Stored data entries

>>>>

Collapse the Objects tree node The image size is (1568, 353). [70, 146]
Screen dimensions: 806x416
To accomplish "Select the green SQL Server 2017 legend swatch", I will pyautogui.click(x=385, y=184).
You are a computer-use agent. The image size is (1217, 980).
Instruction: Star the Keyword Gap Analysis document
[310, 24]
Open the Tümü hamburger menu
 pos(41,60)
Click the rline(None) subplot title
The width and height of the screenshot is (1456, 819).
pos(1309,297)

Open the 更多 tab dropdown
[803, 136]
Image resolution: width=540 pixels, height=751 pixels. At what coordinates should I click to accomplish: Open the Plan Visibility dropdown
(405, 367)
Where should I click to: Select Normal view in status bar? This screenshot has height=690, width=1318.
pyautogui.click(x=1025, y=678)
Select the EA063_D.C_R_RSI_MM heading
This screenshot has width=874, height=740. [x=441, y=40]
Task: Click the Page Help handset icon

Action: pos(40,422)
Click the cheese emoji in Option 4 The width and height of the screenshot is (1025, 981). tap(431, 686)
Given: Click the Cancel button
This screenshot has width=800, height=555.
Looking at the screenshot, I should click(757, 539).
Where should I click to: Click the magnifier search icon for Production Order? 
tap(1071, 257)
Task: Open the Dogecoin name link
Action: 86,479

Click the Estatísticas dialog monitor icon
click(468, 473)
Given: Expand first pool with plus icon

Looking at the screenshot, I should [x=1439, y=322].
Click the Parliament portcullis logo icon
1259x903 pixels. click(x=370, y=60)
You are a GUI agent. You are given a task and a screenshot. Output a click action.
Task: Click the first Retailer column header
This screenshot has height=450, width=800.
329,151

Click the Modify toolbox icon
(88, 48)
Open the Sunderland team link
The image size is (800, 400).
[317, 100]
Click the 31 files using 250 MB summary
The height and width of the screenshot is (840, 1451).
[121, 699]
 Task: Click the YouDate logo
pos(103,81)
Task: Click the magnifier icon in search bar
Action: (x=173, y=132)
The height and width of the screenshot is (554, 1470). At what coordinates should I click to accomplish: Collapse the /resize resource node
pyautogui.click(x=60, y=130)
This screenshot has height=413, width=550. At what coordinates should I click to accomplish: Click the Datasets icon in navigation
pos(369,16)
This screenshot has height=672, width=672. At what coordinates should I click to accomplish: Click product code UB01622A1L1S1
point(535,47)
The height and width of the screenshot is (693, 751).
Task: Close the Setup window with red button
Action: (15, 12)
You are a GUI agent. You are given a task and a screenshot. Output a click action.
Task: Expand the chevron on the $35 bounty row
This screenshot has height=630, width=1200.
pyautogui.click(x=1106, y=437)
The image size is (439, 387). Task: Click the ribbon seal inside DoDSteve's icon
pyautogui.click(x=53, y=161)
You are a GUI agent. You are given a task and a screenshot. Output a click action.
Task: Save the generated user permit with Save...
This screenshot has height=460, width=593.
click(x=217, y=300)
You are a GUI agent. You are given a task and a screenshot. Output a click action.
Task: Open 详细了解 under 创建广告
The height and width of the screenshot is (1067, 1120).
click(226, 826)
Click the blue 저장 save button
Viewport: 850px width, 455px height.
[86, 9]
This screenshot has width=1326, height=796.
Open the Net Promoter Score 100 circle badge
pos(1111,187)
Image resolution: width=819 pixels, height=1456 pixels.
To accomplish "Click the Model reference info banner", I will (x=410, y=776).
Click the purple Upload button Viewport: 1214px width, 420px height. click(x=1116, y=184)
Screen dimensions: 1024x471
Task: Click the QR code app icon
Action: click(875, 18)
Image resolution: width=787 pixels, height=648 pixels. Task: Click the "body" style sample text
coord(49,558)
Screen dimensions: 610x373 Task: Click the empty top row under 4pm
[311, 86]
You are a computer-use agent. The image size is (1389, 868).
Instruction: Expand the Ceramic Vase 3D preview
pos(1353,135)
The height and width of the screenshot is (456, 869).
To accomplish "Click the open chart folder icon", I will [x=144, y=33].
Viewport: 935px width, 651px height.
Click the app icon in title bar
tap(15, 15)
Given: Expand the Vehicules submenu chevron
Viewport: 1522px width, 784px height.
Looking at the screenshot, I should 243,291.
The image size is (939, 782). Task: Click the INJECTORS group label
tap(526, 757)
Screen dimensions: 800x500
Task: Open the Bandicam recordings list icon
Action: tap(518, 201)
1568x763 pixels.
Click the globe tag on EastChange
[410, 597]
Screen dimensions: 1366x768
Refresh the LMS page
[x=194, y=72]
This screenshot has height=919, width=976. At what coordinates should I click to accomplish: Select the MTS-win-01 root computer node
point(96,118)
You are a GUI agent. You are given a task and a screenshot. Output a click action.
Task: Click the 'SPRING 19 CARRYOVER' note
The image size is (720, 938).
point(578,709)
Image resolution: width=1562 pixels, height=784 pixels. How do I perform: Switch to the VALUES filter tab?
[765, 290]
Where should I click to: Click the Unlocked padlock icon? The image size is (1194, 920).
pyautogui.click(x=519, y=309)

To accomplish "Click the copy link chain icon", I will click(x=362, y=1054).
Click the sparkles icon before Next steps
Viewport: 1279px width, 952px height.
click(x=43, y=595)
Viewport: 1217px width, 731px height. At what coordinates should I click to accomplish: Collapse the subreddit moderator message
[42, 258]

<<<<

Show every line of the records above that contains the word "chevron".

Task: Expand the chevron on the $35 bounty row
Given: Expand the Vehicules submenu chevron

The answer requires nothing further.